August 10, 2010

Construction Specifications Canada conference

VIDEO: Owners must lead charge toward BIM adoption

The greatest challenge in getting the architecture, engineering and construction industries to embrace building information modeling is convincing individual players they’d be better off working collaboratively, says the chair of the Canada BIM Council.

“BIM changes the way that the whole AEC industry does business,” Paul Loreto told a seminar at the Construction Specifications Canada conference in Saskatoon recently.

“You’re baking a cake together. And if you’re not doing it together, forget it. You might as well be The Beatles doing the White Album, individualistically ... and you know where that ended up: dead, gone – last album.”

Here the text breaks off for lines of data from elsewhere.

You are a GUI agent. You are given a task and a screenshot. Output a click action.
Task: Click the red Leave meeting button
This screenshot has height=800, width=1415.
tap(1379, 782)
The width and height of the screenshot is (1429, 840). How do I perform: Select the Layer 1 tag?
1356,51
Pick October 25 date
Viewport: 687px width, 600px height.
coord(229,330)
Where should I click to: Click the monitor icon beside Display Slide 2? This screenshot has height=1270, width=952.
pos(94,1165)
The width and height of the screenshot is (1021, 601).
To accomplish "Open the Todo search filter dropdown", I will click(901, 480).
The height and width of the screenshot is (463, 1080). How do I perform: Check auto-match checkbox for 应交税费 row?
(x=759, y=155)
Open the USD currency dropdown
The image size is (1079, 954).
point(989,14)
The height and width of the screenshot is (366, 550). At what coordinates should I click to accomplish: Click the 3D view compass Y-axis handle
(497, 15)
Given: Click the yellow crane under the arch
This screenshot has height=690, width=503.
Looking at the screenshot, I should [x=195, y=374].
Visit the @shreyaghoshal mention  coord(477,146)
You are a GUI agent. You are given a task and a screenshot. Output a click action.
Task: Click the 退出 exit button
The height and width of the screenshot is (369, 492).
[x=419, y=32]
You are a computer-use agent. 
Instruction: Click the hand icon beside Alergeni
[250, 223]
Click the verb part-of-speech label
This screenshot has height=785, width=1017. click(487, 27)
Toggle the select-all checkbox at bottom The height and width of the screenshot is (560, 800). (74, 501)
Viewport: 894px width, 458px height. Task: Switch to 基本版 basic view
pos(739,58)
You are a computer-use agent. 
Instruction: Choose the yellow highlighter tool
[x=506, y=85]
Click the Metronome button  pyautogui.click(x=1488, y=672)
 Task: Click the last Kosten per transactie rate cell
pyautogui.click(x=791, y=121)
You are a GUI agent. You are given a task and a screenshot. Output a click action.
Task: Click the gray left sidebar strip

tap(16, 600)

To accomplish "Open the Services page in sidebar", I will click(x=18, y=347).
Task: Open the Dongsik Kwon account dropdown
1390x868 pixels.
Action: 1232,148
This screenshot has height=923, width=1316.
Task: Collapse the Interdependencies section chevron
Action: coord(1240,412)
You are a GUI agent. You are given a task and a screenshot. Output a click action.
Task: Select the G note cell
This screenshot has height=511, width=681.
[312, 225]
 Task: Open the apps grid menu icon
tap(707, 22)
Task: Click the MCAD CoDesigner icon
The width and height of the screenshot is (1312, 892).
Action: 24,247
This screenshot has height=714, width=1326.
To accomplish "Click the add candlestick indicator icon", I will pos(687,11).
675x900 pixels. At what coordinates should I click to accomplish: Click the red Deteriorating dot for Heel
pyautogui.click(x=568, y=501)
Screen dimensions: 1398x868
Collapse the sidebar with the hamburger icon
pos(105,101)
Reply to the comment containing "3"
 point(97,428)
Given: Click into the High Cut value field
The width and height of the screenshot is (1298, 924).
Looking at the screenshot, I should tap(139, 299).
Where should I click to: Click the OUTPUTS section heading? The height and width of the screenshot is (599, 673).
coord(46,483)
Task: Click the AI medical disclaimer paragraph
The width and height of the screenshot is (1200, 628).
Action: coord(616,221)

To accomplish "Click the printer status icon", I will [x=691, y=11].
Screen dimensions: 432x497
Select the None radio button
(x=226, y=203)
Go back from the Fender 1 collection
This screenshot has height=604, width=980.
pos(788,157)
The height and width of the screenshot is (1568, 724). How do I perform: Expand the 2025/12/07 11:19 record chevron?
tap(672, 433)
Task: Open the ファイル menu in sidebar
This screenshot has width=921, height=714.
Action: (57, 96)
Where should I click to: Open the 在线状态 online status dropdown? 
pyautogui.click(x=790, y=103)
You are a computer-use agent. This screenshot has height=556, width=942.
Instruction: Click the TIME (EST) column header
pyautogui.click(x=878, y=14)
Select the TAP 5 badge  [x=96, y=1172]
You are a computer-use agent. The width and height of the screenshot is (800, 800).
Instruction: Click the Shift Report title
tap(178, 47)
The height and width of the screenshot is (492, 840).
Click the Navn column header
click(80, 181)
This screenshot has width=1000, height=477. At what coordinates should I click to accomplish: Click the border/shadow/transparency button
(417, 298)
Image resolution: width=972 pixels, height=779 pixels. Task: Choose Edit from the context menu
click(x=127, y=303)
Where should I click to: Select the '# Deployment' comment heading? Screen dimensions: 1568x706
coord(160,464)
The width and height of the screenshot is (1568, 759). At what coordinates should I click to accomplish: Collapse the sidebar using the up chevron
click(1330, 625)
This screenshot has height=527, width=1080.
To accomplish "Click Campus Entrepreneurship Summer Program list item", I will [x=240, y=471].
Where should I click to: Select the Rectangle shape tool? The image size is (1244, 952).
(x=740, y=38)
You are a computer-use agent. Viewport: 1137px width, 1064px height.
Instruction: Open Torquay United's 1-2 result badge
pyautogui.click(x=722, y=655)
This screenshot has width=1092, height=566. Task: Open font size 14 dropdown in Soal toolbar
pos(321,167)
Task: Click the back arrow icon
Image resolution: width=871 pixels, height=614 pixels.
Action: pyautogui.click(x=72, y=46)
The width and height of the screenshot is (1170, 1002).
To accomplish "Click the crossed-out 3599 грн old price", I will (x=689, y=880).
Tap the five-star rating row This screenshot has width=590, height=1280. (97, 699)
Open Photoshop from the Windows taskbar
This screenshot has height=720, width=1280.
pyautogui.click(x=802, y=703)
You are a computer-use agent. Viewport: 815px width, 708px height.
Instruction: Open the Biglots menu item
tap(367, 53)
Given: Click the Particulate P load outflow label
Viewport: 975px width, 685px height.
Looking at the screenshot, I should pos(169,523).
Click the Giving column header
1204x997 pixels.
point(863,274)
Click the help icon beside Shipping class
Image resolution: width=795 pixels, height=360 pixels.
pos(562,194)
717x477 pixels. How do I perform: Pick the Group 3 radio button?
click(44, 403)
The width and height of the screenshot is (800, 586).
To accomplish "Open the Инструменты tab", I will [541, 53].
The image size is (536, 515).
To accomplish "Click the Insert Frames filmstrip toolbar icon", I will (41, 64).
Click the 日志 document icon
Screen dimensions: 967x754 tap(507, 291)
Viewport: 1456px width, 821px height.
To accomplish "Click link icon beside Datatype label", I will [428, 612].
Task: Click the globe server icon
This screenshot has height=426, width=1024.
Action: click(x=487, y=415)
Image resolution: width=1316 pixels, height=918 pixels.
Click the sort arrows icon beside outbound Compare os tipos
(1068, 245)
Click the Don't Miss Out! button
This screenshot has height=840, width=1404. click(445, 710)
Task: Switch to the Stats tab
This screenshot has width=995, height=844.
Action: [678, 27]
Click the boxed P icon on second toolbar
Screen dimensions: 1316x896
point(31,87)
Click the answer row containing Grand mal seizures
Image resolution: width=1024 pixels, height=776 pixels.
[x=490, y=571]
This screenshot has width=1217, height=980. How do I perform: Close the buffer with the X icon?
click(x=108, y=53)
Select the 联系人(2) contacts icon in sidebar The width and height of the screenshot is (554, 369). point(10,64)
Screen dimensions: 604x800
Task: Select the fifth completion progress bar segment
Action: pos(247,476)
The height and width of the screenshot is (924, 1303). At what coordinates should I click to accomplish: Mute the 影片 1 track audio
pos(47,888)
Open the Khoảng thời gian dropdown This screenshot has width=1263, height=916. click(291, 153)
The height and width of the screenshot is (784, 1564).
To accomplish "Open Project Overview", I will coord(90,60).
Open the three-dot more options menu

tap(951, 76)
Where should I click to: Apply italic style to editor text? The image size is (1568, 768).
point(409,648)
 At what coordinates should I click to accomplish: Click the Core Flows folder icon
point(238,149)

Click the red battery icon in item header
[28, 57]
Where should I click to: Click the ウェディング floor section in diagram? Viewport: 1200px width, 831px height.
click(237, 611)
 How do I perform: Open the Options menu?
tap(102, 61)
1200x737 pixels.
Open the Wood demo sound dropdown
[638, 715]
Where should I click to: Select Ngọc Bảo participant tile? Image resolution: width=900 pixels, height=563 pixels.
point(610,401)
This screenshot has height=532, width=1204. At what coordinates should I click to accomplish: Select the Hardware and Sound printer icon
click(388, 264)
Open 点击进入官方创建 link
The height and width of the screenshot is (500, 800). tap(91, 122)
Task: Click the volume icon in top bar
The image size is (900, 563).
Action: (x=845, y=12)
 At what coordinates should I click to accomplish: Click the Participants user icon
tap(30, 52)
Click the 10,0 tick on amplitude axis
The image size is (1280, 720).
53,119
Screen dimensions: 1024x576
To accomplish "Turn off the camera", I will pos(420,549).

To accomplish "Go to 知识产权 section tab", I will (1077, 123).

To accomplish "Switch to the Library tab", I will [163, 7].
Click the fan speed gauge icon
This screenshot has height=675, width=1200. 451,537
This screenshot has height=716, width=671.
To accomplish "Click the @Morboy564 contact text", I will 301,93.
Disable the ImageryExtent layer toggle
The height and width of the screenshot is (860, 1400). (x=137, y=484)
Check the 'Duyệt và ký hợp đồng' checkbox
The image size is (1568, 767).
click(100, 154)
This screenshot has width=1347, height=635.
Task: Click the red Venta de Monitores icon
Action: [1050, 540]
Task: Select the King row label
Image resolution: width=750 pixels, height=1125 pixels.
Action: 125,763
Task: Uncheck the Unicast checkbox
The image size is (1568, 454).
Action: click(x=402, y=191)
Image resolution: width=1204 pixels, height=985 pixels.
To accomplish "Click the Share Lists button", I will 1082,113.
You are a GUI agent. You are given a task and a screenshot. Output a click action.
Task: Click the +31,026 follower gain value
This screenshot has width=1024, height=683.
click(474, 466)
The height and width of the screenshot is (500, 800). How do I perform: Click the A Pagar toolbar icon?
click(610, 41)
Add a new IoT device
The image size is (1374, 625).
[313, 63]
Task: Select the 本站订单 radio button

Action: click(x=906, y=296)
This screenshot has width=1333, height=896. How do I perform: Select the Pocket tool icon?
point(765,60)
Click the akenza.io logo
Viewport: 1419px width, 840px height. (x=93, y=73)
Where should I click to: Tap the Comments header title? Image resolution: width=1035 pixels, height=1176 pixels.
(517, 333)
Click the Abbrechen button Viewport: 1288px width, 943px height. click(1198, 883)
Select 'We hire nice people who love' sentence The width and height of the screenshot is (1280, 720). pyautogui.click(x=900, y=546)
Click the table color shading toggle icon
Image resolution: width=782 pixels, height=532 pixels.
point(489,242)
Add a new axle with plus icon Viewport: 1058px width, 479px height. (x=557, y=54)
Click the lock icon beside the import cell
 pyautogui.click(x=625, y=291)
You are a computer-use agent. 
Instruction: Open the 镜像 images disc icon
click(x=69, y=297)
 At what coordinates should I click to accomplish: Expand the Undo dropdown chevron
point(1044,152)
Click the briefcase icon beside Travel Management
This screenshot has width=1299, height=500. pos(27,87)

BIM is a collaborative effort and it represents a complete process change, said Loreto, president of London, Ont.-based paul f. loreto architect.

“The problem with the industry today is that there are individual silos that have been there for a thousand years, that now have to come down to the roundtable. That’s the biggest challenge in the industry today.”

Part of the difficulty is that partners aren’t typically the ones who decide to go forward with BIM, Loreto noted – it’s usually up to mid-level computer-aided design (CAD) managers.

“Unless the owner is the driving force behind the process change, it’s not going to go anywhere,” he said “That’s a guarantee.”

Loreto went on to urge attendees to push their respective construction associations to offer BIM training.

“If your construction associations don’t have it, get them to provide BIM training,” he said.

“It’s all nice to sit in an architect or engineer’s office and develop BIM, but if it’s not understood down the line, what good is it?”